## Passage

The longtime medical drama is staying put through season 17.
Meredith Grey is saving lives for at least two more years.
Grey's Anatomy has been renewed for seasons 16 and 17 by ABC, the network announced Friday.
Ellen Pompeo, who also serves a producer, inked a two-year deal in 2017 that kept her on the show through season 16. According to reports, Pompeo extended her contract through 2021, paving the way for the two-season pickup.
News of Grey's renewal isn't surprising as ABC Entertainment President Karey Burke tipped her hand in February of her plans to keep the medical drama at the network for the foreseeable future when she jumped the gun and said that there was at least one more season of the show.
Burke, who was promoted to the top ABC job last November, revealed earlier this year that the network was "in conversations" about continuing Grey's past the upcoming 16th season, expressing confidence that "we will be planning more."It's been a landmark 15th season for Grey's, which surpassed ER as the longest-running primetime medical drama in February.

## Assignment
Translate the sentence "Meredith Grey is saving lives for at least two more years." from the piece on the Grey's Anatomy renewal into Spanish. The collected data is not needed and can be ignored.

Collected data

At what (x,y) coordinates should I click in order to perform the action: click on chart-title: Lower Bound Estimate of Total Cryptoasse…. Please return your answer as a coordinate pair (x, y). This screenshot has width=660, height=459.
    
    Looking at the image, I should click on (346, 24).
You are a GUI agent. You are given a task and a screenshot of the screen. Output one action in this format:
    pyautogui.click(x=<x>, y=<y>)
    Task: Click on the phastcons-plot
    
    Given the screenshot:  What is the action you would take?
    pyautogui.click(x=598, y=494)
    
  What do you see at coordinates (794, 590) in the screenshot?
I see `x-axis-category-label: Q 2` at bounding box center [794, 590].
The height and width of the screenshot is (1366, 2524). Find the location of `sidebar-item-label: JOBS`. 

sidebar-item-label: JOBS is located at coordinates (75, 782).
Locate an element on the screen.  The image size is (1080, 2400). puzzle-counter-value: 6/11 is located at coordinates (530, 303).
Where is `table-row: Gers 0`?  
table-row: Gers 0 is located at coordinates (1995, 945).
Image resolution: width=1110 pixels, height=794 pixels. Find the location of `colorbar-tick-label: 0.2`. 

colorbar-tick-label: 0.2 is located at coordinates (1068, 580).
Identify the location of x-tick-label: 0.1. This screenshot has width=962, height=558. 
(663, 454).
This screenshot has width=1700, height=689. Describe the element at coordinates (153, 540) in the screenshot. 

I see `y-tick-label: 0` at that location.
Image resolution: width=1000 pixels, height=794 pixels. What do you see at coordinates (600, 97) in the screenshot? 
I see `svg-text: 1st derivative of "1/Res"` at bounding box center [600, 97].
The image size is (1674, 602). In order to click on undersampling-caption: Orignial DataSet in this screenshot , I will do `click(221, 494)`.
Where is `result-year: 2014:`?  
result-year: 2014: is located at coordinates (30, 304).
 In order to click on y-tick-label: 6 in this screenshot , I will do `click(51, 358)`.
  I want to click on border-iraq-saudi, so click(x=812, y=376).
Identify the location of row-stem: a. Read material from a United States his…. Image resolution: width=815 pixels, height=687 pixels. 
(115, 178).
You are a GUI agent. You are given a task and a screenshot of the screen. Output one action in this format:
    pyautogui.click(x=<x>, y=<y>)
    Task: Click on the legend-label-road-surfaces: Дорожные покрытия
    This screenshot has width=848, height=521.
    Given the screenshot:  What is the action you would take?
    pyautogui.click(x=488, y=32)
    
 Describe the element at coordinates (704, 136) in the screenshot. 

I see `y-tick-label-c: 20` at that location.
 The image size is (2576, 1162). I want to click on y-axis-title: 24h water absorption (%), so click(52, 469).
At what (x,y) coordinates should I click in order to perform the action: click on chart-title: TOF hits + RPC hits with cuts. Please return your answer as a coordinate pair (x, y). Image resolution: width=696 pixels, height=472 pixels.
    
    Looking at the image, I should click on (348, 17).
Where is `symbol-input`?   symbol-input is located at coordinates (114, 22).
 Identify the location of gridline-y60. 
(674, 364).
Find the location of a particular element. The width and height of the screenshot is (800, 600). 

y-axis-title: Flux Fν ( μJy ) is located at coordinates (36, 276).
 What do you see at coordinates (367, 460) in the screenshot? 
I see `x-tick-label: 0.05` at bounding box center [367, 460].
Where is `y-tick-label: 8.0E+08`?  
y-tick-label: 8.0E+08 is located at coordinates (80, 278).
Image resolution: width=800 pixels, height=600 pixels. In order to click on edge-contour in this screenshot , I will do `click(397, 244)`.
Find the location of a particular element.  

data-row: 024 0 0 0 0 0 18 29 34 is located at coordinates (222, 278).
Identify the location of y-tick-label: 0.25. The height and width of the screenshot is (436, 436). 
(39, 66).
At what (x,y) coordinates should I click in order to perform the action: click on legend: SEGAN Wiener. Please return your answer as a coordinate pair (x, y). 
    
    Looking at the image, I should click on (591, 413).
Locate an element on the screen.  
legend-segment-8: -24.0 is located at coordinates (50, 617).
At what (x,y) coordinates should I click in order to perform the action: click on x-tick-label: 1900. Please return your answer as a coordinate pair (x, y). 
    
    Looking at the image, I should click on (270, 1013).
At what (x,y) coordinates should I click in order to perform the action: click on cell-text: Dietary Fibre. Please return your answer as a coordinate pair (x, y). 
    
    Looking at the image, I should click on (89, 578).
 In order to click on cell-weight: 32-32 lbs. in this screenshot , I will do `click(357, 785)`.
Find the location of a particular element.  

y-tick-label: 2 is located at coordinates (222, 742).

## Reply to the exercise
Meredith Grey seguirá salvando vidas durante al menos dos años más.